Representing Improper Fractions On Number Line
To represent an improper fraction on a number line is the same as locating a proper fraction. Divide the distance between each number equal to the denominator of the fraction on the number line. Now starting from $0$, count the number of points equal to the numerator of the fraction.
Examples
Ex 1: Locate $\frac {13}{6}$ on a number line.
The denominator of a fraction is $6$, so divide the distance between each number on a number into $6$ equal parts.
Since, the numerator part of the fraction is $13$, so starting $0$, move $13$ steps. The point represents $\frac {13}{6}$.
Ex 2: Locate $\frac {5}{3}$ on a number line.
The denominator of a fraction is $3$, so divide the distance between each number on a number into $3$ equal parts.
Since, the numerator part of the fraction is $5$, so starting $0$, move $5$ steps. The point represents $\frac {5}{3}$.
Conclusion
The procedure for representing fractions on a number line is the same as that of decimal numbers. In the case of fractions, the space between two adjacent whole numbers is divided into a number of partitions equal to that of the denominator of the fraction.
Problems
Represent the following decimals on a number line.
- $\frac {1}{5}$
- $\frac {5}{7}$
- $\frac {9}{12}$
- $\frac {7}{8}$
- $\frac {5}{2}$
- $\frac {11}{3}$
- $\frac {13}{6}$
- $2\frac {1}{2}$
- $1\frac {4}{5}$
- $3\frac {3}{4}$
- $1\frac {9}{12}$
Recommended Reading
- Decimals On Number Line – Representation & Examples(With Pictures)
- Improper Fractions(Definition, Conversions & Examples)
- Mixed Fractions – Definition & Operations (With Examples)
FAQs
How do you find a proper fraction on a number line?
First of all, draw a number line similar to the natural number or whole number line. Let’s consider the proper fraction $\frac {3}{5}.

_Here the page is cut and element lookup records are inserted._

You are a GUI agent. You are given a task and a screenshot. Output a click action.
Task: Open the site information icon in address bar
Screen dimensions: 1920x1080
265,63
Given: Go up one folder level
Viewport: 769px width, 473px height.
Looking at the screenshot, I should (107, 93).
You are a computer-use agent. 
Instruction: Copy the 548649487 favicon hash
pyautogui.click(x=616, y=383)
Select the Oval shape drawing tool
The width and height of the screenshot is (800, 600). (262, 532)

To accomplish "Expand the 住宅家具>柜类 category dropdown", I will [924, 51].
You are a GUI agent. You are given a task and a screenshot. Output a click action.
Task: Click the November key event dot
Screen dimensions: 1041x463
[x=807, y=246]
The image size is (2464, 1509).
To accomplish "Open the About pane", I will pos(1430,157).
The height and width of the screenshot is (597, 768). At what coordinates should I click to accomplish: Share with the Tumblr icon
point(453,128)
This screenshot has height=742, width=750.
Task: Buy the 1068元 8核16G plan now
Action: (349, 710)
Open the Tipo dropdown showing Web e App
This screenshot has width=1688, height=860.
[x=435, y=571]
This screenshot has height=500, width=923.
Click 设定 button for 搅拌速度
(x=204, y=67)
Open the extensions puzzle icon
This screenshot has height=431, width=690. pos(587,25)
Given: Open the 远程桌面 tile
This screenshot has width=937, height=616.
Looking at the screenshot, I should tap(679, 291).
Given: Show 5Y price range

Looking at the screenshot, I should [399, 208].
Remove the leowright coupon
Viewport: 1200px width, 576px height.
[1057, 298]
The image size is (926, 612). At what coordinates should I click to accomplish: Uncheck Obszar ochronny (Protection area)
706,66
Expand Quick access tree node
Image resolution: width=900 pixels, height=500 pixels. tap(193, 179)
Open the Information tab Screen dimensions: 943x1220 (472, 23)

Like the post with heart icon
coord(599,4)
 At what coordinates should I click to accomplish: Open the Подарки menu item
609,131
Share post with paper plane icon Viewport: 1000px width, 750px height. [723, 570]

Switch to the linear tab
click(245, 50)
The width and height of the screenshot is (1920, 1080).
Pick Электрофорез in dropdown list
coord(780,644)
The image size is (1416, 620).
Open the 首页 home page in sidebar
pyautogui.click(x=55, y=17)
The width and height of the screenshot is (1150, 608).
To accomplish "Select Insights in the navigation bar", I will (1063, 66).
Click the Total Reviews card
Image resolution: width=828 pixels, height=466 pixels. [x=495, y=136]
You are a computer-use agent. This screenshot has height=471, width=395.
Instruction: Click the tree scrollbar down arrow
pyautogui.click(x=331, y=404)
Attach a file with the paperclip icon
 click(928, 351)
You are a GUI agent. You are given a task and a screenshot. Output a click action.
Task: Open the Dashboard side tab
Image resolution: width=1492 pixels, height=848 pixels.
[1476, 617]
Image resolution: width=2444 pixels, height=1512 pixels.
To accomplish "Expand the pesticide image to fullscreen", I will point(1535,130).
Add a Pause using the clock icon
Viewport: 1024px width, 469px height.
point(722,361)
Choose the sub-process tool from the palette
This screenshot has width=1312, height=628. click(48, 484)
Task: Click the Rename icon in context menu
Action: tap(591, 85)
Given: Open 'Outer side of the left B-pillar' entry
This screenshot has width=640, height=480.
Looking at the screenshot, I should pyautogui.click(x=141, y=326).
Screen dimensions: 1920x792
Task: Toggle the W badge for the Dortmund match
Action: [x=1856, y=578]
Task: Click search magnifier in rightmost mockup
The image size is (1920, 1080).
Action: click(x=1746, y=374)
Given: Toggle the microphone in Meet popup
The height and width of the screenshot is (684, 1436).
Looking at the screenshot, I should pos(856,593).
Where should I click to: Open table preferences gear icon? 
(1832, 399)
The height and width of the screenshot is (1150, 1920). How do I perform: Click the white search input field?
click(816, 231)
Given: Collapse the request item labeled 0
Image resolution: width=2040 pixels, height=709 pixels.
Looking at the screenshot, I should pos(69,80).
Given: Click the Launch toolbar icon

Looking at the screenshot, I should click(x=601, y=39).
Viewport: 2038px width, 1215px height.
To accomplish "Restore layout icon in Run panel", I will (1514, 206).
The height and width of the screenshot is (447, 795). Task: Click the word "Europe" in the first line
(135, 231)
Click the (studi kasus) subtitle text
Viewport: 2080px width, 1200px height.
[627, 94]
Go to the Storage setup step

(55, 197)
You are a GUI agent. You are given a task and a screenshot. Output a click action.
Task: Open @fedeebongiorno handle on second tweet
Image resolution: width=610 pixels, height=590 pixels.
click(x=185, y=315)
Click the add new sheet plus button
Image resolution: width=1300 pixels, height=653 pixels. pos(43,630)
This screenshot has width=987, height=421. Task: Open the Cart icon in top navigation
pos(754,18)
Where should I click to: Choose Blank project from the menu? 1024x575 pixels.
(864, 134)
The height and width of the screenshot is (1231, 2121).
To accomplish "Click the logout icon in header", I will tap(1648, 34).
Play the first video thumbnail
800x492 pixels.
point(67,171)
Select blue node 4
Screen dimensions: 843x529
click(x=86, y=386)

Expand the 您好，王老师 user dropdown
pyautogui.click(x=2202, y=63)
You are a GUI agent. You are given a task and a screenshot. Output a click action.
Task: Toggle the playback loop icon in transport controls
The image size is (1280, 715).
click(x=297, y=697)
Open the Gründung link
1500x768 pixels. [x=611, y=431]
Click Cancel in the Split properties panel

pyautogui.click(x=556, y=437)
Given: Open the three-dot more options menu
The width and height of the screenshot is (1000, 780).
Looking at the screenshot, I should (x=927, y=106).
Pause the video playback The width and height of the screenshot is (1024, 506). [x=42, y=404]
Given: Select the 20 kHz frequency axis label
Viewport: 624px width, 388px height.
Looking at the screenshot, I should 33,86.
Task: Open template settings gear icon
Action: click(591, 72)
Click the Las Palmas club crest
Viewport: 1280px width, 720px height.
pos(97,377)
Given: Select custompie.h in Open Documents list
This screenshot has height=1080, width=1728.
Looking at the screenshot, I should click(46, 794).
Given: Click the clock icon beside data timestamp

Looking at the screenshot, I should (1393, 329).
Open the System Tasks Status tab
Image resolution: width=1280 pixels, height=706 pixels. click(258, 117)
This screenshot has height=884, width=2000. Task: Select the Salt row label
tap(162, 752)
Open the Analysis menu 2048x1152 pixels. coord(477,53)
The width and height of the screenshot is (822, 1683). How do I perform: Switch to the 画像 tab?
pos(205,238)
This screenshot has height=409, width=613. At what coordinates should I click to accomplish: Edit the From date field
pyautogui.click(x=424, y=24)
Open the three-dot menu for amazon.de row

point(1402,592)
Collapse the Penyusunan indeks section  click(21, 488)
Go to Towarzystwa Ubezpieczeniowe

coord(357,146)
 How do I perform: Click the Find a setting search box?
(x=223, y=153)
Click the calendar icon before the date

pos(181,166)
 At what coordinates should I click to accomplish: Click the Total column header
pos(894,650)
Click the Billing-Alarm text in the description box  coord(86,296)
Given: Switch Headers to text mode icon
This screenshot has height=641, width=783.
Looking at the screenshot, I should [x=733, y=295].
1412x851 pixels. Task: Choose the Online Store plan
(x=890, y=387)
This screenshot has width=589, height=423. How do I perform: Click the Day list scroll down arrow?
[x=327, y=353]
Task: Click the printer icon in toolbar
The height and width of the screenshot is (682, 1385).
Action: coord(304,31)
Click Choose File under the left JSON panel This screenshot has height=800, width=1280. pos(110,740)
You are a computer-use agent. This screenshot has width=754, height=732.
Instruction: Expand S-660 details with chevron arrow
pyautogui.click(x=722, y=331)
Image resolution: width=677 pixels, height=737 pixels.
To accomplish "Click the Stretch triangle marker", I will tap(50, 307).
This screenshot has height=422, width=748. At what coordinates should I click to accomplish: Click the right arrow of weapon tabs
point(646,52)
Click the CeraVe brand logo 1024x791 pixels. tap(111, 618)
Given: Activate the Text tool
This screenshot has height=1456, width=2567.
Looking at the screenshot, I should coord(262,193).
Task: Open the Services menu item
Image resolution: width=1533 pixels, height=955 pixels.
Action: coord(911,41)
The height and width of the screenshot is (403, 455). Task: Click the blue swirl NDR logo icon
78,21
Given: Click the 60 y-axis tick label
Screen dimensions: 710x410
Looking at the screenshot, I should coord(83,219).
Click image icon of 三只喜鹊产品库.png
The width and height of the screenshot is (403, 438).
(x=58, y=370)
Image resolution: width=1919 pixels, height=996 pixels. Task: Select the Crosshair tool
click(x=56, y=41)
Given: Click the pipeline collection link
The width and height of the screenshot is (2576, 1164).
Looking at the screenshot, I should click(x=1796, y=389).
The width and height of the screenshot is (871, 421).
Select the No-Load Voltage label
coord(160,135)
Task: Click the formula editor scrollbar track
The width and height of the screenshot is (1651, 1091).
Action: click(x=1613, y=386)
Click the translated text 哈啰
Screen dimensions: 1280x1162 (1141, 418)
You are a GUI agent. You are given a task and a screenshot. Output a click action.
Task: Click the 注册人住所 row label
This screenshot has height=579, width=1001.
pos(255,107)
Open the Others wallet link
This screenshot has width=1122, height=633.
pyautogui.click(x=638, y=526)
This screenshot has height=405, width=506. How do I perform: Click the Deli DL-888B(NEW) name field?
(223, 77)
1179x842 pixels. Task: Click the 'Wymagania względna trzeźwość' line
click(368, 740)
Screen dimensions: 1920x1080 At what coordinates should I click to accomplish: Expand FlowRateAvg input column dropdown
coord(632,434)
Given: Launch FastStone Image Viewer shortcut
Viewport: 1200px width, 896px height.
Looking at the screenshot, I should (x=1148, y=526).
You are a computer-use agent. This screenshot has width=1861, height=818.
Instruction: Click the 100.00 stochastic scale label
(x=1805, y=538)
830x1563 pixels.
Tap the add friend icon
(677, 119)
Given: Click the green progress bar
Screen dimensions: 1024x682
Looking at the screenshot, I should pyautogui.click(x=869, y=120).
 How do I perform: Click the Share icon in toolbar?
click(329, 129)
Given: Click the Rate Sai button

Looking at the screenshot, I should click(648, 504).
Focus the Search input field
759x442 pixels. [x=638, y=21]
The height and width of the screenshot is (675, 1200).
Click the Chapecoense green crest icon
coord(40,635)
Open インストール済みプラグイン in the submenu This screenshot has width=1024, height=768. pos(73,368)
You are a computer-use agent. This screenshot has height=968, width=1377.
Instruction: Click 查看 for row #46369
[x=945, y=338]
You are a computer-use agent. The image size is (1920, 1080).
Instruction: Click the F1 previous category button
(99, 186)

Observe the denominator of a fraction and divide the space between each of the adjacent numbers on the number line by that many numbers of spaces. For example, if the denominator of the fraction is $5$, then divide the space between each number into $5$ spaces.
Now starting from $0$ move the number of spaces equal to the numerator of the fraction. For example, if the numerator is $3$, move three spaces from $0$ towards the right. This point represents $\frac {3}{5}$.
How do you find a mixed fraction on a number line?
First of all, draw a number line similar to the natural number or whole number line. Let’s consider the proper fraction $2\frac {3}{4}$.
Observe the denominator of a fraction and divide the space between each of the adjacent numbers on the number line by that many numbers of spaces. For example, if the denominator of the fraction is $4$, then divide the space between each number into $4$ spaces.
Now, move to the point $2$ (the whole part of the mixed fraction) on the number line and then move to $3^{rd}$ point between $2$ and $3$ on the number line. This point represents $2 \frac {3}{4}$.
How do you find an improper fraction on a number line?
First of all, draw a number line similar to the natural number or whole number line. Let’s consider the proper fraction $\frac {17}{3}$.
Observe the denominator of a fraction and divide the space between each of the adjacent numbers on the number line by that many numbers of spaces. For example, if the denominator of the fraction is $3$, then divide the space between each number into $3$ spaces.
Convert the fraction to a mixed fraction. $\frac {17}{3} = 5 \frac {2}{3}$.
Now, move to the point $5$ (the whole part of the mixed fraction) on the number line and then move to $2^{nd}$ point between $5$ and $6$ on the number line. This point represents $5 \frac {2}{3}$ or $\frac {17}{3}$.
What are Equivalent Fractions on a Number Line?
Equivalent fractions on a number line are those fractions that share the same position irrespective of the numbers written in their numerators and denominators. They are equal in value.